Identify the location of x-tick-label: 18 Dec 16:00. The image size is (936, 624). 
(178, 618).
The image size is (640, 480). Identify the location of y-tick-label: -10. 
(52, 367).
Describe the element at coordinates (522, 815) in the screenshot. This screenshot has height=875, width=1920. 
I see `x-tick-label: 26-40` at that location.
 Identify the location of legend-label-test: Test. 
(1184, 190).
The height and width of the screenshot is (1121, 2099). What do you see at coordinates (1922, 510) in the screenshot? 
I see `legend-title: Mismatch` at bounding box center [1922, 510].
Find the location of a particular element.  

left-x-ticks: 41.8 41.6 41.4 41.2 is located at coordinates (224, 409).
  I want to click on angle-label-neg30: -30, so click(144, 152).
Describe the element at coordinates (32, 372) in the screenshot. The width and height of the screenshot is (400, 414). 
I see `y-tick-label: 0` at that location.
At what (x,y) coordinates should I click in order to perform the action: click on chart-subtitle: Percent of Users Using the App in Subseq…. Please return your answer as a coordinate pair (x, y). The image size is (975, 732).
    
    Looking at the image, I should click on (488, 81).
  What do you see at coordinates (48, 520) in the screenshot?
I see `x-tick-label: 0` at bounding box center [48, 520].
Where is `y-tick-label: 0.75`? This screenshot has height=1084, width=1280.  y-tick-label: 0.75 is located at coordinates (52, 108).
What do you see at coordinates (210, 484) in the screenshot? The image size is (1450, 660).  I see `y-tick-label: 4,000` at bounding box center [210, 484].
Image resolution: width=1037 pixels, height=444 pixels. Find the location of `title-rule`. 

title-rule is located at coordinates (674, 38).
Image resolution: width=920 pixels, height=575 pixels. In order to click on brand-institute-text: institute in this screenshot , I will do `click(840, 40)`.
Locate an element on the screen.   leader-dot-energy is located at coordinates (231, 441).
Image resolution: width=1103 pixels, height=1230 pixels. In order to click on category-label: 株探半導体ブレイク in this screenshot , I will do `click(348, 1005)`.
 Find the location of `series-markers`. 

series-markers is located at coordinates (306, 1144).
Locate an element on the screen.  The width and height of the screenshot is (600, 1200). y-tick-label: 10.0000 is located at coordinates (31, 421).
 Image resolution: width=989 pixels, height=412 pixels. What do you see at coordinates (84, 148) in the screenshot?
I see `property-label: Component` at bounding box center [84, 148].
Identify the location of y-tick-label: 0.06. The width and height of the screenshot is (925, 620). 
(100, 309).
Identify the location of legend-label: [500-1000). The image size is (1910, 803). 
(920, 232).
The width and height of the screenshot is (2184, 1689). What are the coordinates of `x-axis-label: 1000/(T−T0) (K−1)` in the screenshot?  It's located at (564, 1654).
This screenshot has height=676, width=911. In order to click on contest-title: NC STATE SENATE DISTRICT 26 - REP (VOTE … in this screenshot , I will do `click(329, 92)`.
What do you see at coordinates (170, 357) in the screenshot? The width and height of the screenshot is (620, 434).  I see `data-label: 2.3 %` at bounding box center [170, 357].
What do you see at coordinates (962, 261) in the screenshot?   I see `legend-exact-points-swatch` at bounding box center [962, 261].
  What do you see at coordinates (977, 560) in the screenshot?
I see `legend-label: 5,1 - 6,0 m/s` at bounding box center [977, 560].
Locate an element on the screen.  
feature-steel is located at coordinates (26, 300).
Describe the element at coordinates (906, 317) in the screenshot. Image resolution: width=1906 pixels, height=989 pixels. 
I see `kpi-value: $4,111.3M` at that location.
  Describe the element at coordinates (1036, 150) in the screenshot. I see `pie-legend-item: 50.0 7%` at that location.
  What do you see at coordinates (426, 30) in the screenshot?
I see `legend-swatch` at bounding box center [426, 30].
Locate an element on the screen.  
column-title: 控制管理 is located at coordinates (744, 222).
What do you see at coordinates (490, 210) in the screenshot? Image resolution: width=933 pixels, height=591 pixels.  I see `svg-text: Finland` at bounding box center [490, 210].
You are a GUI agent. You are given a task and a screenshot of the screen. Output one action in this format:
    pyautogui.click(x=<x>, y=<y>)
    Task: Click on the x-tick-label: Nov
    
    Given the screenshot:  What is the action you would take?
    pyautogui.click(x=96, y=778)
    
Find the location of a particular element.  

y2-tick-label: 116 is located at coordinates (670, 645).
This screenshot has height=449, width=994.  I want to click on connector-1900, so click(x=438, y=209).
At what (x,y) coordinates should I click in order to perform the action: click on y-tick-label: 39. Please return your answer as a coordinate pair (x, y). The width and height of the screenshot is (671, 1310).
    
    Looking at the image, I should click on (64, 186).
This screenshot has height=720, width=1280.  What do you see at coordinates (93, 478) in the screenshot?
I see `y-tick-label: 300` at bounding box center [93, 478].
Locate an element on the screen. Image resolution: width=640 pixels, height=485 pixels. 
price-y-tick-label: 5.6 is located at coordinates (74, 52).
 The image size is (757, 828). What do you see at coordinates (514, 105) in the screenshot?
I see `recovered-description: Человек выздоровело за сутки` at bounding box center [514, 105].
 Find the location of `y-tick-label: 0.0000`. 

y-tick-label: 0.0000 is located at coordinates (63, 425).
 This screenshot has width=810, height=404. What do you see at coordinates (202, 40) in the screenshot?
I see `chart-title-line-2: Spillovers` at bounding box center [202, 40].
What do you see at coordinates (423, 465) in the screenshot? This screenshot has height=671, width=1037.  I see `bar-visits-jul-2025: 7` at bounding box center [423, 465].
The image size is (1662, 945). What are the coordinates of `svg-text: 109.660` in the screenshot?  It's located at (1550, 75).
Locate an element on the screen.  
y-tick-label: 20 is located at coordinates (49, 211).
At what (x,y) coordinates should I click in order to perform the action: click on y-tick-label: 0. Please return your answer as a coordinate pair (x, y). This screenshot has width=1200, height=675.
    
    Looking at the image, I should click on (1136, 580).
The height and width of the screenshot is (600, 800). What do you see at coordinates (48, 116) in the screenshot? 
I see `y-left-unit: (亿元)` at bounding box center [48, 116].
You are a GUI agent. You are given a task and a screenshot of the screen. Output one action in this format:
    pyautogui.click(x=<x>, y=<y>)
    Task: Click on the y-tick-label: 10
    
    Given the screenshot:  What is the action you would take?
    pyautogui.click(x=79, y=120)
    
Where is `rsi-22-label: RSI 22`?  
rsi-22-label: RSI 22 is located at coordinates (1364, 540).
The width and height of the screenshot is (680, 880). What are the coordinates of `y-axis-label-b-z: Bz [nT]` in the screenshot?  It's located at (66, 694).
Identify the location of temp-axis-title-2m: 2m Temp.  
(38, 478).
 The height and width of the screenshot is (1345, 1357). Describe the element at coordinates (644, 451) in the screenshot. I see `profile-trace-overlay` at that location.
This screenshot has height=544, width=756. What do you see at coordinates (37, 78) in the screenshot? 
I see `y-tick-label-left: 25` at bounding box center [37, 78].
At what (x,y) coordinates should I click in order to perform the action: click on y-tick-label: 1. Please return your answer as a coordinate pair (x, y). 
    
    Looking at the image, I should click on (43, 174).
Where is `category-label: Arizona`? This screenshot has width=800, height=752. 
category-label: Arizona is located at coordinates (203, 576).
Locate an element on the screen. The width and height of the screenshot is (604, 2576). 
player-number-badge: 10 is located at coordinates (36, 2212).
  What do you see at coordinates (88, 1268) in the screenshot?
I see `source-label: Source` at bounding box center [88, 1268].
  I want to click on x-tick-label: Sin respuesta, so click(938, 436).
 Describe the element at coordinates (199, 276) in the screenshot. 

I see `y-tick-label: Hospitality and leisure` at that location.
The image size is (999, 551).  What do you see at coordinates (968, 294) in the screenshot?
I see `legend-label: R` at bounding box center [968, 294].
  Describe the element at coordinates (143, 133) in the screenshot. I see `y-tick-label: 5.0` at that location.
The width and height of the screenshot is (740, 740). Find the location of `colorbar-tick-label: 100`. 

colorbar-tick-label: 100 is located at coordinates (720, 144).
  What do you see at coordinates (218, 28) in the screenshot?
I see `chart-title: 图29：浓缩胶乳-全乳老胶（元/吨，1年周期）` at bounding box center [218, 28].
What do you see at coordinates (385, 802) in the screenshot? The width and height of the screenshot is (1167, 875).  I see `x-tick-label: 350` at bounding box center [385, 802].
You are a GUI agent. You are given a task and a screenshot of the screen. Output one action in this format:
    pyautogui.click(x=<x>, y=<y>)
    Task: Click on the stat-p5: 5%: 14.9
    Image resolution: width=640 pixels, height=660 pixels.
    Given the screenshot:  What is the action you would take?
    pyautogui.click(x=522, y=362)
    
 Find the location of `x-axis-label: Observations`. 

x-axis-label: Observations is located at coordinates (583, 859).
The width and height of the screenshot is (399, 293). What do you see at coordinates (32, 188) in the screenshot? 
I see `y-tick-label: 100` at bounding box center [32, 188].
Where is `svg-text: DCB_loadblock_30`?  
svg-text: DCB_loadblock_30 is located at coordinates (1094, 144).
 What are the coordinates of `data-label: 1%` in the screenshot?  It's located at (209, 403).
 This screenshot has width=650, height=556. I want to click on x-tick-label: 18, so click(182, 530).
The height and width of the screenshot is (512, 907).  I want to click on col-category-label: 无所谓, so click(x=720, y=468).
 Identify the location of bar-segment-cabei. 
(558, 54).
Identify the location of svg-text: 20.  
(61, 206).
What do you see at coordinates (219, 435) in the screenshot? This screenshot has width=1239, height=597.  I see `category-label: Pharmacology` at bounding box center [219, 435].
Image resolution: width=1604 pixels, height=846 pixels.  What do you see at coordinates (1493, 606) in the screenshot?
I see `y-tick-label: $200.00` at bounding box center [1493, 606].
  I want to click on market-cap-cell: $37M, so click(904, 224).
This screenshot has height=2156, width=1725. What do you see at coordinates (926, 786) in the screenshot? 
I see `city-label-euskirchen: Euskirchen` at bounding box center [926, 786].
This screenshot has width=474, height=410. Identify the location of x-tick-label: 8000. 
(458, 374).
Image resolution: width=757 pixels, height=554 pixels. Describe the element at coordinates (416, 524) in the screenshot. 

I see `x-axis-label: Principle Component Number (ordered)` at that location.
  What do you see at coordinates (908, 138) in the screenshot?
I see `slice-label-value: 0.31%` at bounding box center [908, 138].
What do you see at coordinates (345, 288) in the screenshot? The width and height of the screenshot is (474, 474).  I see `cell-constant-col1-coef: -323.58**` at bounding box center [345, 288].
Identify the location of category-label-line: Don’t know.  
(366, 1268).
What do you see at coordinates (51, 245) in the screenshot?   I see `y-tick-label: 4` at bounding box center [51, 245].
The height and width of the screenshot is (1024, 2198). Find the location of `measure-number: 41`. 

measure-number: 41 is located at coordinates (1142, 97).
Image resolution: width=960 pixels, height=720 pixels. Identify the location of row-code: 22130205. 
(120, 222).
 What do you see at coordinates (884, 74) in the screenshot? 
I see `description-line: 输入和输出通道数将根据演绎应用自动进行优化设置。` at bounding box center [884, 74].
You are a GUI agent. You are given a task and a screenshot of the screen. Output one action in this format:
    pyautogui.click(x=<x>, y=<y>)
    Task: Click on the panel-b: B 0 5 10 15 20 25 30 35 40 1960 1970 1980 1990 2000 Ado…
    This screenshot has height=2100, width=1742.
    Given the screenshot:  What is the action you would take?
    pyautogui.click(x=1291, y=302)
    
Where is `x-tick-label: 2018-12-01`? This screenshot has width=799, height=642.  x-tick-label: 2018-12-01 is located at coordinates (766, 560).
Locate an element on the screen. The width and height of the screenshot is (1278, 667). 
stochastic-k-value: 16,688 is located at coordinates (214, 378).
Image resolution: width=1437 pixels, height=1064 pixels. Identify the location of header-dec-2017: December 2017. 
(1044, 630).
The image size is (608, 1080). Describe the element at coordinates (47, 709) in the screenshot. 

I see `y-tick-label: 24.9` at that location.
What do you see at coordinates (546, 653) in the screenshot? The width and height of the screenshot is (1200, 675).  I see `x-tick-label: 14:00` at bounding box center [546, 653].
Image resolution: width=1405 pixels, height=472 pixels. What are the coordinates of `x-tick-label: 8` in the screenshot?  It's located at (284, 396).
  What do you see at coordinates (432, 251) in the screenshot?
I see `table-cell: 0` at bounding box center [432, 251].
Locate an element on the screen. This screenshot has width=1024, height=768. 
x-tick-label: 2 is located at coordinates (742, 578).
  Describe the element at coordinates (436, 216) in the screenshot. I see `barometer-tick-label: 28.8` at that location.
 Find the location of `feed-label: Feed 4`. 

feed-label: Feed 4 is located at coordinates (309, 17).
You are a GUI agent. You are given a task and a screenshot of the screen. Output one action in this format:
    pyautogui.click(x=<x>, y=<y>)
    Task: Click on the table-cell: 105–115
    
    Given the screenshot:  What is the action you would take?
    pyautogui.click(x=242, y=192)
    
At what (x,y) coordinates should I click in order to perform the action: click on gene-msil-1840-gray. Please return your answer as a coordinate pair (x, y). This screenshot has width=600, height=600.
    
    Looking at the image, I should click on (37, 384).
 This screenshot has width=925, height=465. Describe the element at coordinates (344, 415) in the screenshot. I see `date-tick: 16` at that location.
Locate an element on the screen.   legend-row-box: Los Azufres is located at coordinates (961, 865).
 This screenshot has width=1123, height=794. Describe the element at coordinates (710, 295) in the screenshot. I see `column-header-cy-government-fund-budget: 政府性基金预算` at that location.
--
[Task item]:
Set down the lines from the records word for word, starting with the line containing "Image resolution: width=1037" and going on through the line containing "Image resolution: width=920".

[Finished exercise]:
Image resolution: width=1037 pixels, height=444 pixels. Find the location of `title-rule`. 

title-rule is located at coordinates (674, 38).
Image resolution: width=920 pixels, height=575 pixels. In order to click on brand-institute-text: institute in this screenshot , I will do `click(840, 40)`.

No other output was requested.